Si pensamos en otros directores de la época, el trabajo de Federico Fellini también nos podría valer para detectar influencias en Berlanga. Existen sin embargo puntos equidistantes entre ambos realizadores. Uno de ellos sería el escaso empleo de planos secuencia por parte del cineasta italiano. Este tendía más bien al travelling lateral, a una panorámica que se dirigía con las miradas de los personajes -que rompían ocasionalmente la cuarta pared- o con los movimientos de los actores (o figurantes) en segundo plano. Método que podemos observar en el banquete de Trimalción en Satiricón (Satyricon, 1969) y en la bienvenida al balneario con la música de Richard Wagner en la sublime Fellini, ocho y medio (Otto e mezzo, 1963). Sea como fuere, ambos autores estaban unidos, en primer lugar, por una buena amistad. No en vano, nuestro hombre le dedicó unas sentidas palabras -en el diario ABC– al cineasta italiano cuando este falleció en 1993. En ellas comentaba la inevitable y enorme influencia de Fellini en el cine y en su propia obra. Apreciaba el valenciano que sus películas fueran comparadas con las de Federico, aunque desmentía abiertamente tal apreciación ya que, según él, lo felliniano solo era posible en el propio director italiano. Si acaso Berlanga se definía, solo, como amarcordniano.

Este término nos delimita un espacio vital donde la intervención de los intérpretes es esencial. Por mucho que el recorrido de Fellini sea más extenso, sobre todo en su capacidad lírica y visual, el valenciano comparte con aquel idéntico cariño por la dirección de actores en búsqueda del dinamismo y la vitalidad en la comedia. Algo patente en algunas de sus escenas que guardan similitudes con la del almuerzo familiar de Amarcord (1973). Los cortes de Berlanga son, sin embargo, menos patentes, ya que este solía acumular intérpretes en sus planos secuencia y hacía que todos hablasen, que todos actuasen, que unos se pisaran con los otros y, sobre todo, que todo ello nos dejara confundidos, sumidos en el disparate. Para conseguir tal efecto, es relevante hablar de una gran generación de actores. Una serie de profesionales comprometidos con una concepción del cine como obra coral, estando dispuestos a asumir roles secundarios en pro del objetivo final del filme que, no por ello, dejaba de ser una indudable pieza “de autor”.

 

Pros y contras

Aun así, el cine de Berlanga se ve disminuido frente al de los grandes autores y la razón de ello podría hallarse en su dificultad para exportar su visión del mundo al exterior. La naturaleza lingüística de su obra, el excesivo peso de la dramaturgia y la prioridad en esta de lo hablado sobre lo visual, no ayudan demasiado. Sin duda, la traducción de sus películas no favorecía su total comprensión en otras lenguas y por ello, a excepción de la citada Tamaño natural, pocas lograron traspasar las fronteras.

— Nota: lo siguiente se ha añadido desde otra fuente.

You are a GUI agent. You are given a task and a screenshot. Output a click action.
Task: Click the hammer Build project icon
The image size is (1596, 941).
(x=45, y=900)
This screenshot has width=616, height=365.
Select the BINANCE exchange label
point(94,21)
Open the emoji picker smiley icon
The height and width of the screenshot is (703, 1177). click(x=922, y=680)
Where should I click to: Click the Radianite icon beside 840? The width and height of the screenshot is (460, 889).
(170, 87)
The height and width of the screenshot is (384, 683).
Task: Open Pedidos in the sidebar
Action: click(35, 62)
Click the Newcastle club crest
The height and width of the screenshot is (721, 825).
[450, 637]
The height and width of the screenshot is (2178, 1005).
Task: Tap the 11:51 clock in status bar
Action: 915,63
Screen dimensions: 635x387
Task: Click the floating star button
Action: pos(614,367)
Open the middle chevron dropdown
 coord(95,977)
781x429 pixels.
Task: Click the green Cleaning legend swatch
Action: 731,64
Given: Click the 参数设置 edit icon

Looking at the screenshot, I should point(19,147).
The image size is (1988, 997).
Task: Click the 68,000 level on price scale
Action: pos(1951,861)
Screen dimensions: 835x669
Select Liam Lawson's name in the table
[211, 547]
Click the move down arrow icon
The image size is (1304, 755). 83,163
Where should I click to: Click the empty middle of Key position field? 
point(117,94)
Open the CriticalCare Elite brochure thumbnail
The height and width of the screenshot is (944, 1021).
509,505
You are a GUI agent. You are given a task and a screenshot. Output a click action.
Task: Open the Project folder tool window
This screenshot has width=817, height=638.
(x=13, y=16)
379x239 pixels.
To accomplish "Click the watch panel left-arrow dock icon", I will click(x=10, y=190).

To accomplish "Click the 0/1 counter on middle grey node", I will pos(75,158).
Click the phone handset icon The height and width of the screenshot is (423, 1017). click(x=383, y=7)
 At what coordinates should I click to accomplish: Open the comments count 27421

Bien es cierto que, por otro lado, la situación del país tampoco mejoró su capacidad de exportación. No solo industrialmente, sino también artísticamente, el franquismo fue una enorme losa cultural. Esto nos abre otra veta, más complicada; la que implica adentrarnos en las raíces de los problemas de nuestro cine, principalmente estructurales y educativos. Una historia muy larga que llevaría todo un estudio. Desde una perspectiva cercana, referida a los directores españoles más reconocidos, es posible articular un pequeño diagnóstico. Tomemos la palabra a Víctor Erice, que advierte de la falta de tradición cinematográfica en España (nuestro cineasta de referencia, Luis Buñuel, realizó toda su obra en el exilio), sumémosle a este hecho la inexistencia de un cuerpo teórico que permita unir a nuestros creadores audiovisuales -que emergen desconectados, como islas- y añadamos la ceguera cultural por parte de los estamentos. Ya tenemos una idea parcial de lo ocurrido y de lo que, en parte, aún ocurre.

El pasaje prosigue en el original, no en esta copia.